La région la plus reculée de l'Afrique pour Hérodote est l'Aithiopie (la Nigritie centrale), qui s'étend au couchant de l'Arabie, mais en tirant vers le midi.

Tel est le monde d'Hérodote. Le cercle des connaissances positives y a mille kilomètres ou deux cents lieues de rayon; celui des idées moins positives, environ deux mille kilomètres. Ce grand progrès est dû a ses seuls efforts, a son jugement exquis, à sa vaste intelligence. Il voyagea beaucoup; mais, comme il ne pouvait tout voir, cela le mit à même de beaucoup recueillir, et ce fut ainsi qu'il acheva son oeuvre. La postérité l'a surnommé le père de l'histoire; le premier aussi il a compris l'influence puissante de la terre sur la vie des sociétés humaines. (MP).


Le monde d'Hérodote, carte dessinée par O. MacCarthy.


Editions anciennes. - Les principales éditions d'Hérodote sont l'édition Princeps publiée en 1474 à Venise par Laurent Valla, grec-latin.; celles de Wesseling, Amst. 1763. in-fol.; de Schweighæuser, Strasb., 1816, 12 vol. in 8; de Bæhr, Leipz, 1835 et 1857, 4 vol. in-8, et de G. Dindorf, 1844 (dans la Bibl. grec. de Didot). L'Hist. d'Hérodote a été trad. en français par Saliat, Paris, 1575; par Larcher, 1786, 7 vol.; par Miot de Melito, 1822, 3 vol. in-8, et par Giguet, 1860, in-12. M. Bouchot a donné des Récits tirés de ses histoires, 1860. On attribue à Hérodote une vie d'Homèrequi ne paraît pas être de lui, mais qui est cependant d'une haute antiquité.
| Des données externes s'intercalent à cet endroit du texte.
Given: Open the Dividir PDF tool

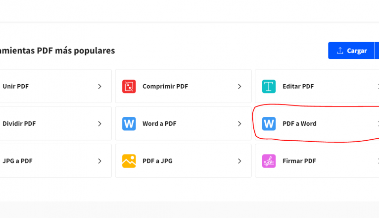Looking at the screenshot, I should (19, 123).
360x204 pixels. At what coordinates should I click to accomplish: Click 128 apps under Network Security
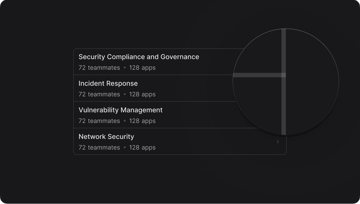[x=142, y=148]
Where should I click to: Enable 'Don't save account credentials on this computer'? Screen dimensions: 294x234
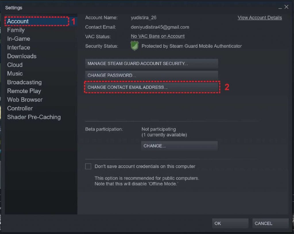pos(88,166)
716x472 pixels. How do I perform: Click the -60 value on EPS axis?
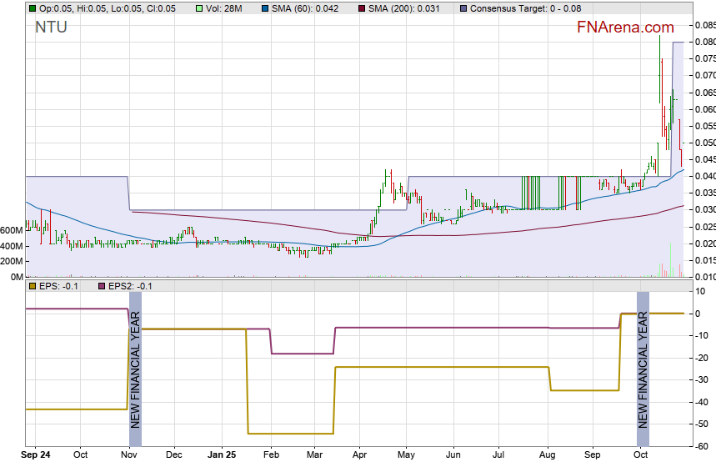(x=703, y=447)
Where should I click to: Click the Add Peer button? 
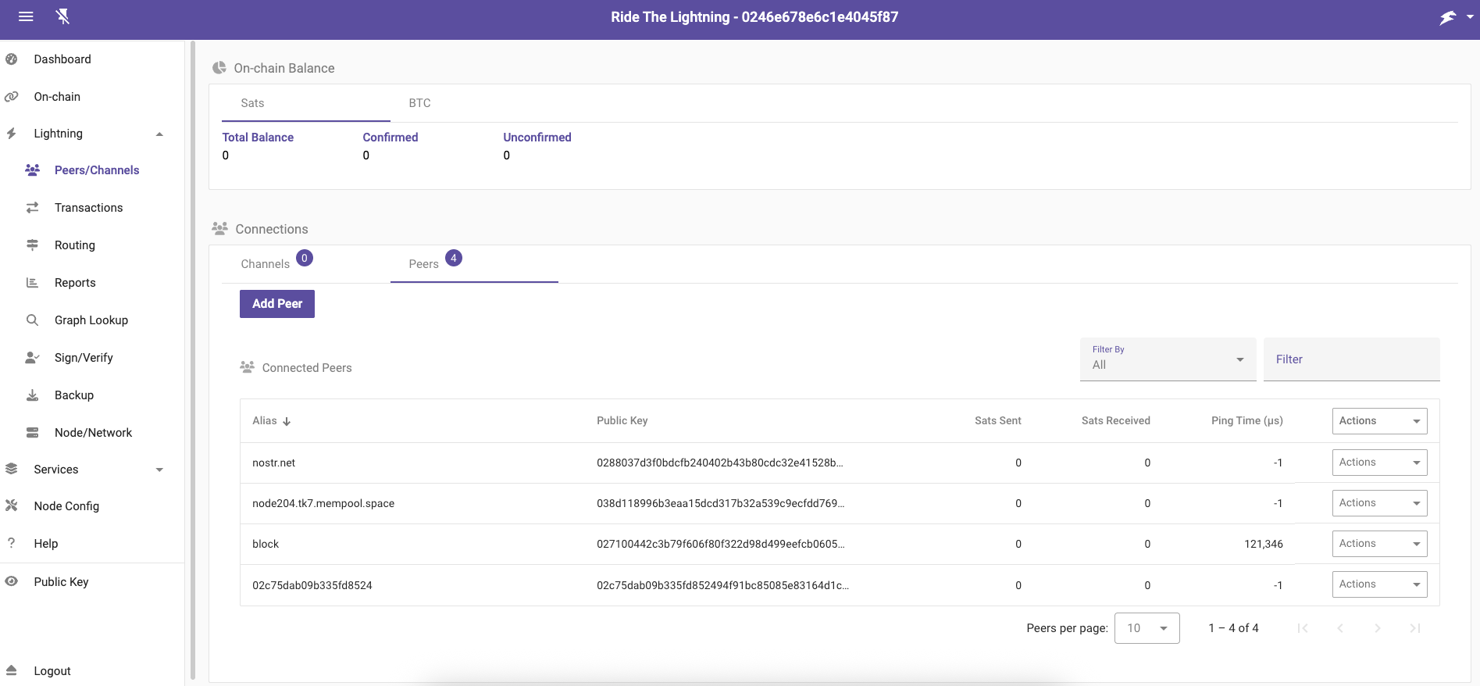coord(276,304)
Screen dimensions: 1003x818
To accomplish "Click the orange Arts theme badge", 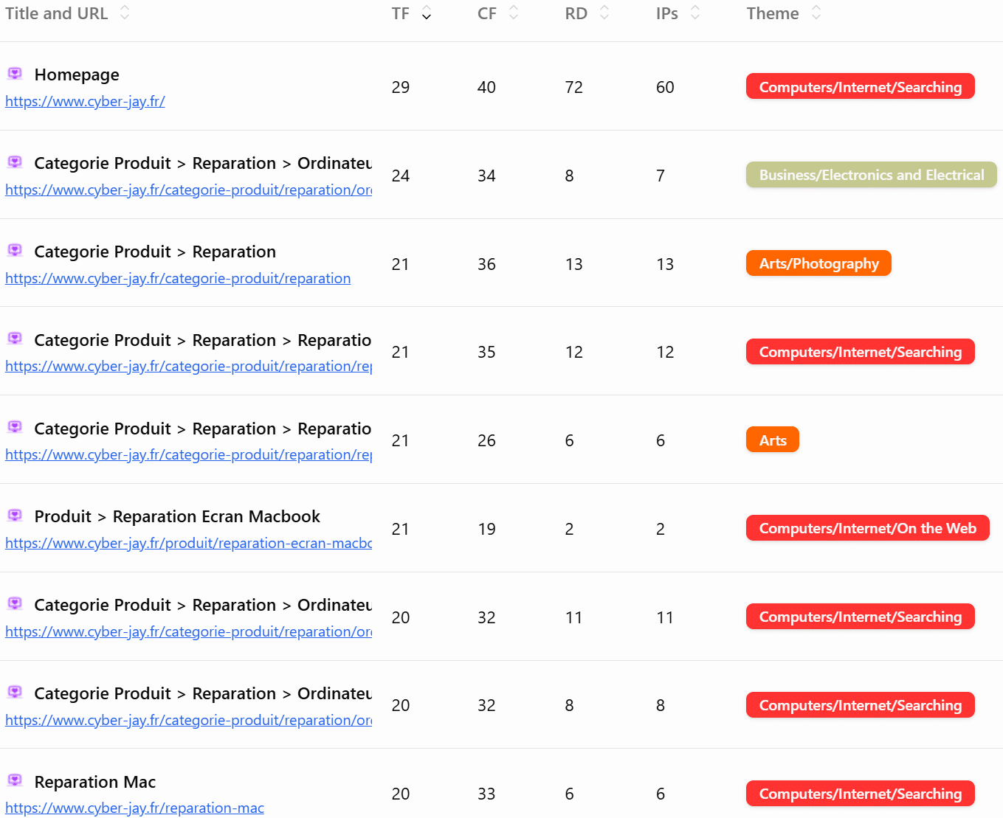I will pos(772,440).
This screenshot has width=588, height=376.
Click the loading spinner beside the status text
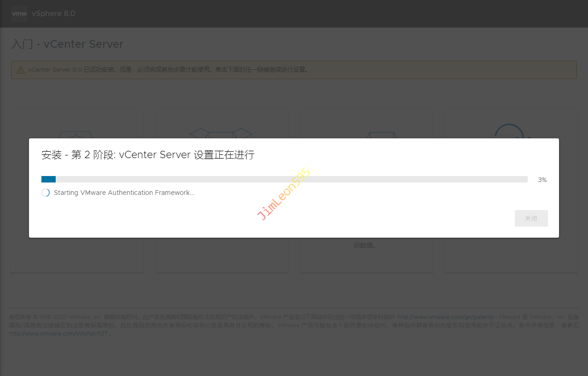coord(46,193)

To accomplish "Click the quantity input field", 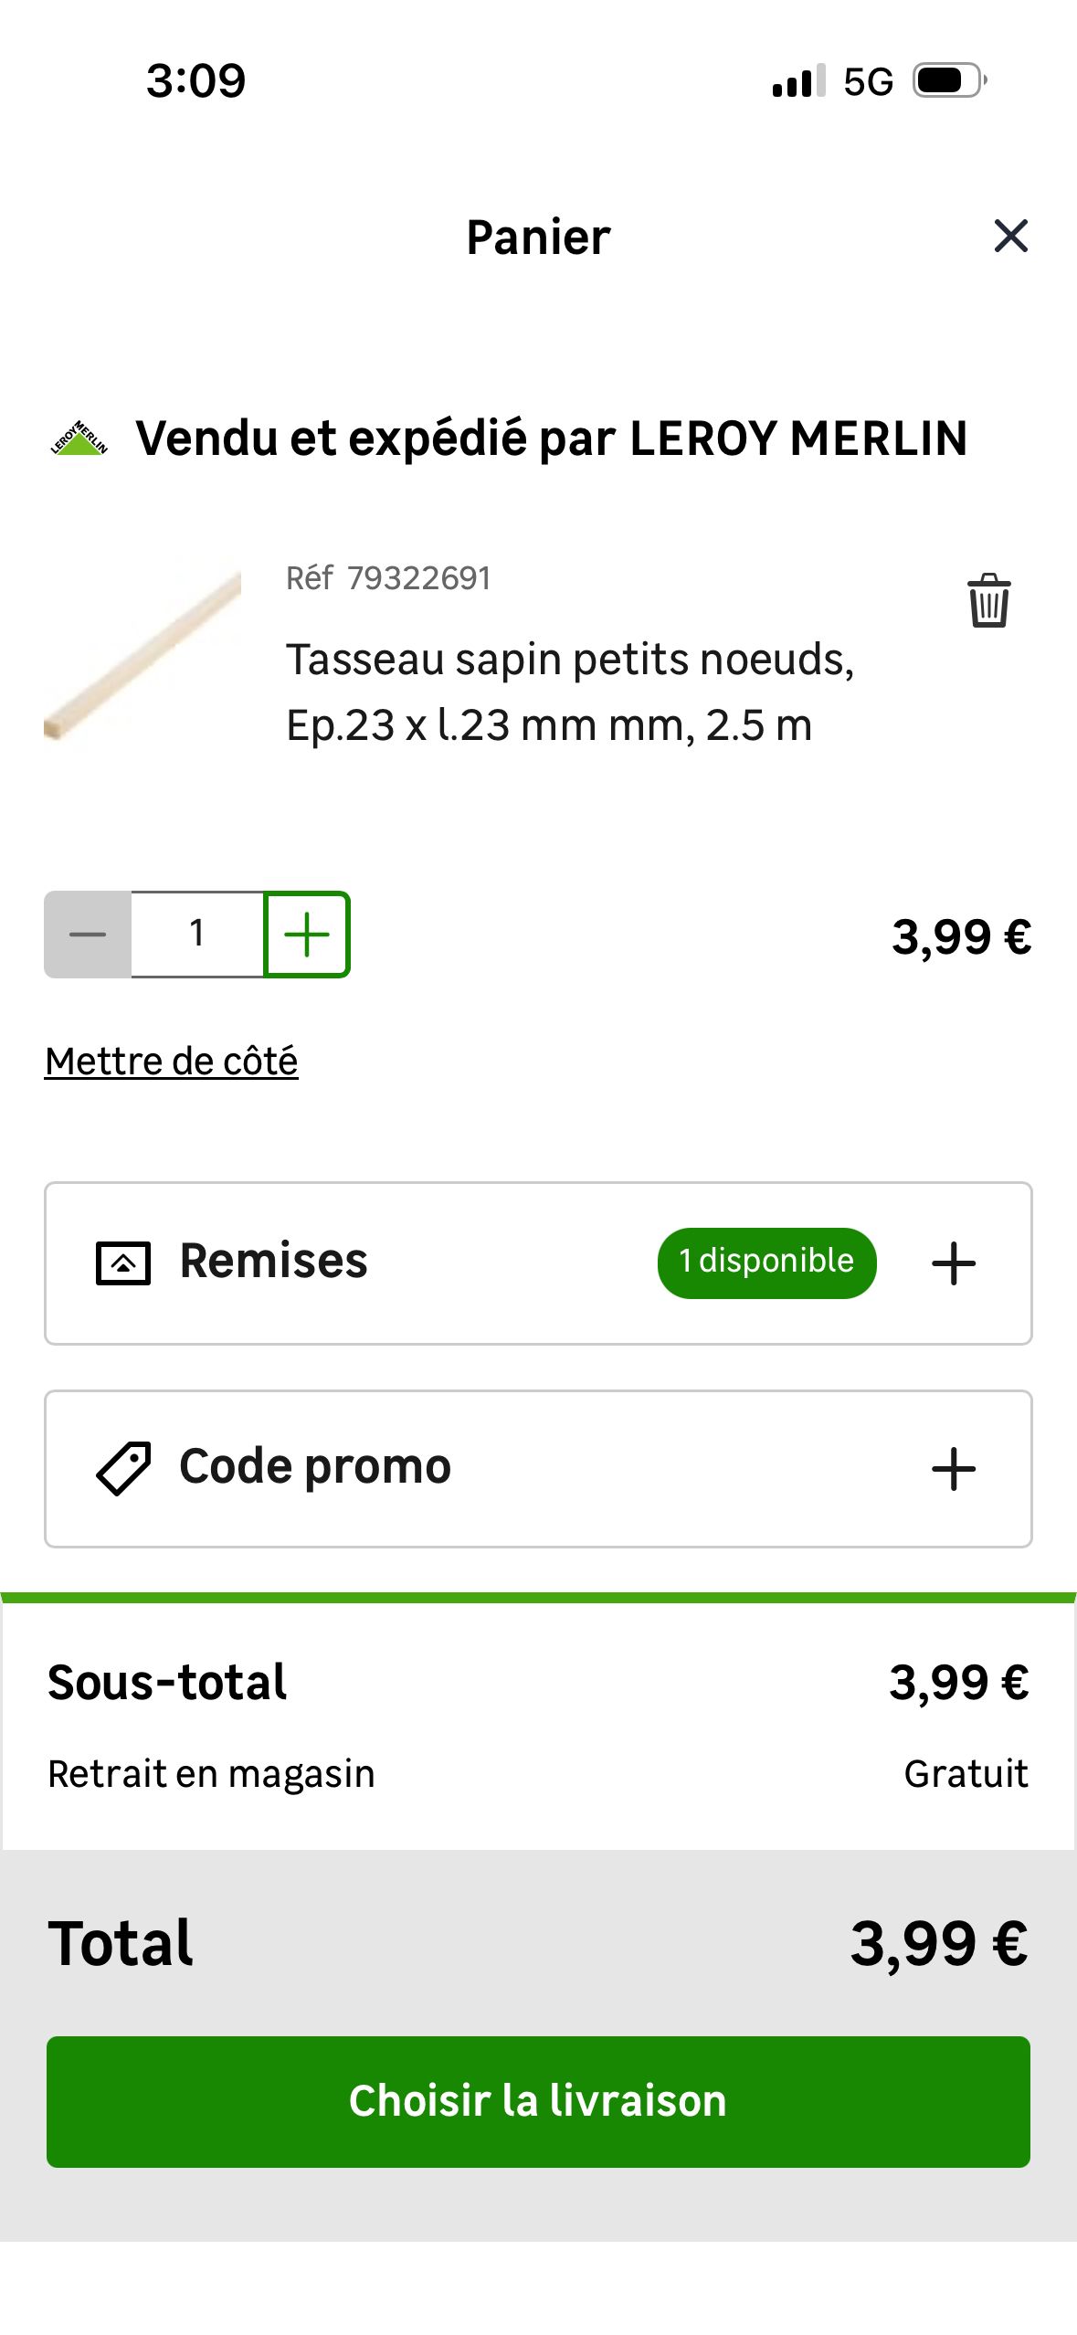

En librairie - Hérodote, L'Égypte, Les Belles Lettres, 1997; Hérodote, Histoires, Les Belles Lettres (série grecque), une dizaine de volumes; Thucydide, Hérodote, Oeuvres complètes, Gallimard (La Pléiade), 1964.
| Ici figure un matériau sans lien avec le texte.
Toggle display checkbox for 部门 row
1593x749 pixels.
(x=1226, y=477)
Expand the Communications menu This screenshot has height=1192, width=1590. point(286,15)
J. Lacarrière, En cheminant avec Hérodote, Nil éditions, 2003; Lachenaud, L'arc-en-ciel et l'archer, récits et philosophie de l'histoire chez Hérodote, Presses universitaires de Limoges, 2003; François Hartog, Le miroir d'Hérodote, Gallimard (Folio Histoire), 2001; P. Payen, Les îles nomades (Conquérir et résister dans l'Enquête d'Hérodote), EHESS, 1997.

Hérodote est un philosophe grec, disciple d'Epicure. Tout ce que nous savons de ce philosophe, c'est qu'il avait composé un livre sur la Jeunesse d'Epicure (Diogène Laërce, X, 34). C'est à lui qu'est adressée la longue lettre d'Epicure (Diog., X, 34), où le maître expose sa théorie de la connaissance. (V. Br.).
Hérodote est un philosophe grec, de l'école sceptique. Tout ce que nous savons de ce philosophe, c'est qu'il était né à Tarse, qu'il fut disciple de Ménodote de Nicomédie, qu'il lui succéda dans la direction de l'école sceptique et qu'il fut le maître de Sextus Empiricus. 

C'est une question de savoir si cet Hérodote est le même qu'un médecin cité par Galien et qui vécut à Rome : ce médecin appartenait à l'école pneumatique et non à l'école empirique, avec laquelle le scepticisme avait plus d'affinités. Toutefois, ce n'est pas une raison décisive pour affirmer qu'Hérodote le sceptique et Hérodote le médecin n'étaient pas un seul et même personnage. 

Hérodote le sceptique vécut vers 150-180 après J.-C. Galien nous apprend que, selon le procédé familier aux sceptiques, il aimait à montrer les contradictions des sens : ainsi les substances les plus douces, comme les plus amères, ont le même pouvoir astringent. (V. Br.).